DOI: https://doi.org/10.1073/pnas.2019115118

Interpretive Summary: Invasive species are organisms introduced into non-native ecosystems, where they typically cause damage and are exceptionally difficult to remove once they become established. The pink bollworm (Pectinophora gossypiella), established in the United States in 1917, is one of the world’s most invasive insects and is a devastating pest of cotton. Here, ARS scientists at Maricopa, AZ and collaborators detail the approaches used to combat the pink bollworm, including releases of sterile insects from airplanes and cotton engineered to produce insecticidal proteins from the bacterium Bacillus thuringiensis (Bt), and use computer simulations combined with 21 years of field data to demonstrate a multitactic program synergistically reduced the pest’s population from billions to none in the state of Arizona. Complementary regional efforts eradicated this pest from the continental United States a century after its arrival, saving farmers $192 million from 2014 to 2019 and eliminating the environmental and safety hazards associated with insecticide sprays previously used against it. This new knowledge shows a successful combination of transgenic Bt cotton and sterile insect releases was sufficient to eliminate a major arthropod pest on a regional scale and that similar measures could be useful against other important invasive insect pest species.

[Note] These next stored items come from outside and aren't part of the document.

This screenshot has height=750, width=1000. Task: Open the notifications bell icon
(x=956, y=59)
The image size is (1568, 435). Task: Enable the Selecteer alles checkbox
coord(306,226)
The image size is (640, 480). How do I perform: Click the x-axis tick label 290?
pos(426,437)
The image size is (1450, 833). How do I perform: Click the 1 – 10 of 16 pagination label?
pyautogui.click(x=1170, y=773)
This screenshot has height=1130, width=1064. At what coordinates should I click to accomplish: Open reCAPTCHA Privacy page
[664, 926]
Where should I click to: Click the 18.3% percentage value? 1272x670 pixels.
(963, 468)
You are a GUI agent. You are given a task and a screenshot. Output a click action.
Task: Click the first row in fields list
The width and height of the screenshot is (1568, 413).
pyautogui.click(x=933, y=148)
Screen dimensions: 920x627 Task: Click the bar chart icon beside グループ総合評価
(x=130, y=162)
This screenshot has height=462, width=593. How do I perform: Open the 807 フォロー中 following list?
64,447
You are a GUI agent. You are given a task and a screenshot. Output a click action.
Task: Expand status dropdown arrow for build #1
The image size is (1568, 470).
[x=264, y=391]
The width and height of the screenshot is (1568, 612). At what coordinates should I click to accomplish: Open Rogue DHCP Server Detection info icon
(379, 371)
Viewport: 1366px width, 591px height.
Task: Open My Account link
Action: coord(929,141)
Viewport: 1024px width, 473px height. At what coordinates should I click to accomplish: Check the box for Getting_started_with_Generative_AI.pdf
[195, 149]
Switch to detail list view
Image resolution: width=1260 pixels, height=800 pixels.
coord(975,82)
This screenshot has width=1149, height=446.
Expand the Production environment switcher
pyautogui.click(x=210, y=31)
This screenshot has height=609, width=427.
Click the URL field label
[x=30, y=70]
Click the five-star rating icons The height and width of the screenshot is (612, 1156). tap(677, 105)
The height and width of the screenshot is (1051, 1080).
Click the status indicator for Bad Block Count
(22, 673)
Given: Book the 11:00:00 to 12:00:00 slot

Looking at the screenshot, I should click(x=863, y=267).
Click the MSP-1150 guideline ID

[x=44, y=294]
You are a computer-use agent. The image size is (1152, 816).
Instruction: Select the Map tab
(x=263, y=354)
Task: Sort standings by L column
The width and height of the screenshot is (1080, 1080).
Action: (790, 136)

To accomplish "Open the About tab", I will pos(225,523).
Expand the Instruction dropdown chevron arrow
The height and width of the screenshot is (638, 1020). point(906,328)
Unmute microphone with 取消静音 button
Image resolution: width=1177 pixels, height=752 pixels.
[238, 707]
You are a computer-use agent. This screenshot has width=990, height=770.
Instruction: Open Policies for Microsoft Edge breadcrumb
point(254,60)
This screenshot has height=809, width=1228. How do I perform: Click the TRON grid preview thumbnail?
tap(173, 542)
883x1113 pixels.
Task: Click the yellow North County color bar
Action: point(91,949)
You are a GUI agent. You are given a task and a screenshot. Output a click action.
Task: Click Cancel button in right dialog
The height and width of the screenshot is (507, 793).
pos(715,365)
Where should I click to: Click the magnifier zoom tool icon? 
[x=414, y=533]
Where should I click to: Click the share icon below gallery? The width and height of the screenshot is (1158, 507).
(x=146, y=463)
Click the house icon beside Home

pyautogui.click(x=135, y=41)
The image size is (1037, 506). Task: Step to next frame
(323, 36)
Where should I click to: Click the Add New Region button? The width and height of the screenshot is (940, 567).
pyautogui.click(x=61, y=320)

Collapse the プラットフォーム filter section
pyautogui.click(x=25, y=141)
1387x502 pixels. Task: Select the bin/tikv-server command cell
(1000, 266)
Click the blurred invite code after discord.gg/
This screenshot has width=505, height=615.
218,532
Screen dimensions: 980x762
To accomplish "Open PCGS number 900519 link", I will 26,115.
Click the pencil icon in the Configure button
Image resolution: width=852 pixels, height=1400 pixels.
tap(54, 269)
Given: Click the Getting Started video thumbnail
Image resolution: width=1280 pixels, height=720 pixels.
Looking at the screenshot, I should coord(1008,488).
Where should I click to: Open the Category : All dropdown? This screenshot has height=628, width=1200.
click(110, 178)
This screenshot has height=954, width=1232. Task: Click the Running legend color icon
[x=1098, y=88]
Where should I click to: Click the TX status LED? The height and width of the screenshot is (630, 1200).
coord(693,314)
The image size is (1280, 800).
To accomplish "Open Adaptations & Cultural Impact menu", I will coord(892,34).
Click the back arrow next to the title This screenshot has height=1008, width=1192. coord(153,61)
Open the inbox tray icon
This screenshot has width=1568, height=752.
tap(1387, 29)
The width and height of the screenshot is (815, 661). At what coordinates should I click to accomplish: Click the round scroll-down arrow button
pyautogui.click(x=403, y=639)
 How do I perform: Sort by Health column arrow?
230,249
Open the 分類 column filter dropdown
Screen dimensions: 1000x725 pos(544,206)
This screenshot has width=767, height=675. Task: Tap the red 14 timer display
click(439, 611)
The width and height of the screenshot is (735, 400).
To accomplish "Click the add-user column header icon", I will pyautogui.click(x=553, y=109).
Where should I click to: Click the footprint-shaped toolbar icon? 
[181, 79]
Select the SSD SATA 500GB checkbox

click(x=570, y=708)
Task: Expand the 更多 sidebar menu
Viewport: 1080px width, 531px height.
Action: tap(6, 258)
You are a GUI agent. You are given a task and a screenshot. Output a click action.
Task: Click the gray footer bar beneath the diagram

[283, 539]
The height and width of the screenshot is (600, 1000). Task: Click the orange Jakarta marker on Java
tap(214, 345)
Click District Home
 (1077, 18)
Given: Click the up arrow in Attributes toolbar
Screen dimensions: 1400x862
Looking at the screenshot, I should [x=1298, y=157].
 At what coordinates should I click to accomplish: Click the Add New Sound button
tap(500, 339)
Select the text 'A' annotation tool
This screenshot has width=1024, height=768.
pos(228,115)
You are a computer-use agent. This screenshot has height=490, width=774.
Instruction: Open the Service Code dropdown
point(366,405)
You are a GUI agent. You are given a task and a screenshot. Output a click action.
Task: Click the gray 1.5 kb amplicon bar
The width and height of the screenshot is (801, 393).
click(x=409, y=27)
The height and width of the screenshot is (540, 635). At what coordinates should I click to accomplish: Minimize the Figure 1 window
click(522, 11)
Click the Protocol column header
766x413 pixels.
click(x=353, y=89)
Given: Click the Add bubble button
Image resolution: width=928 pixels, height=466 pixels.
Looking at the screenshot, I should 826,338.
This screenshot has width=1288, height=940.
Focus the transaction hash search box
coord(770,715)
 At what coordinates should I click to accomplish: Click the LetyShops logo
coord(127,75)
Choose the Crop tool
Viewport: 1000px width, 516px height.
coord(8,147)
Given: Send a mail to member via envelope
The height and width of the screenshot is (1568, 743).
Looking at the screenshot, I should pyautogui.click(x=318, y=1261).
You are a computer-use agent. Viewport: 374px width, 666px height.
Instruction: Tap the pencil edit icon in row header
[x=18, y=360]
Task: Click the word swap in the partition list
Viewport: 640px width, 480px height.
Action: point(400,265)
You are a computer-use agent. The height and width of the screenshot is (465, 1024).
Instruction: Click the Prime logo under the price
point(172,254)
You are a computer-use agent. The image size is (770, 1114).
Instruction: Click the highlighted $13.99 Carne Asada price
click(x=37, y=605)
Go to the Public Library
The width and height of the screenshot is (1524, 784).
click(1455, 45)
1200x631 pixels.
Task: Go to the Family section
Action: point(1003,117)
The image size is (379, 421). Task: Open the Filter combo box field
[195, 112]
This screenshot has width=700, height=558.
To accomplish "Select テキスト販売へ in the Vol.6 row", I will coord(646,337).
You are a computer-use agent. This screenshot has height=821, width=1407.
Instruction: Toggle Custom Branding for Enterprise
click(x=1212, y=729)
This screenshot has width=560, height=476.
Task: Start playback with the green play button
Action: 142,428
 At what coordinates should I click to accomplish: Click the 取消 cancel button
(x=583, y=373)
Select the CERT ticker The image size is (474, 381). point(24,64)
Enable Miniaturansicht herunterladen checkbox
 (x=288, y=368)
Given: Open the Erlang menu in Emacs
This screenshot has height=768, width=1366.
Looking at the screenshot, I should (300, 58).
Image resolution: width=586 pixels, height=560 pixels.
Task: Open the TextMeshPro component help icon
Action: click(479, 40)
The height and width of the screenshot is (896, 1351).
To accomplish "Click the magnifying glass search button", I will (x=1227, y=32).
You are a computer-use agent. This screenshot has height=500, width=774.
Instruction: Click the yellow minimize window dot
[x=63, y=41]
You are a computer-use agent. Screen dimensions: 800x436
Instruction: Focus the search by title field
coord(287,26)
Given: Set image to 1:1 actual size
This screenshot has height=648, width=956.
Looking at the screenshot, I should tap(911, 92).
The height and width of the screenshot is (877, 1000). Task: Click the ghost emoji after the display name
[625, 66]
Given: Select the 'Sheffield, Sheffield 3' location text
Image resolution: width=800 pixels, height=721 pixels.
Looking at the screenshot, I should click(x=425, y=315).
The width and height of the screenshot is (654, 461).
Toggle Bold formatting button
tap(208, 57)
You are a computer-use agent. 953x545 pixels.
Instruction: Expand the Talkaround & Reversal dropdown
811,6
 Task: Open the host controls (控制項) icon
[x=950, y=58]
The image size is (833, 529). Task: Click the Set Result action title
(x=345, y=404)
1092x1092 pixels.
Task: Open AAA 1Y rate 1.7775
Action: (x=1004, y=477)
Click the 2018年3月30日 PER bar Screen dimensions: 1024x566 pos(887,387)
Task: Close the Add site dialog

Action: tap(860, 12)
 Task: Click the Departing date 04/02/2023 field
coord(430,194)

Technical Abstract: Invasive organisms pose a global threat and are exceptionally difficult to eradicate after they become abundant in their new habitats. We report a successful multitactic strategy for combating the pink bollworm (Pectinophora gossypiella), one of the world’s most invasive pests. A coordinated program in the southwestern United States and northern Mexico included releases of billions of sterile pink bollworm moths from airplanes and planting of cotton engineered to produce insecticidal proteins from the bacterium Bacillus thuringiensis (Bt). An analysis of computer simulations and 21 y of field data from Arizona demonstrate that the transgenic Bt cotton and sterile insect releases interacted synergistically to reduce the pest’s population size. In Arizona, the program started in 2006 and decreased the pest’s estimated statewide population size from over 2 billion in 2005 to zero in 2013. Complementary regional efforts eradicated this pest throughout the cotton-growing areas of the continental United States and northern Mexico a century after it had invaded both countries. The removal of this pest saved farmers in the United States $192 million from 2014 to 2019. It also eliminated the environmental and safety hazards associated with insecticide sprays that had previously targeted the pink bollworm and facilitated an 82% reduction in insecticides used against all cotton pests in Arizona. The economic and social benefits achieved demonstrate the advantages of using agricultural biotechnology in concert with classical pest control tactics.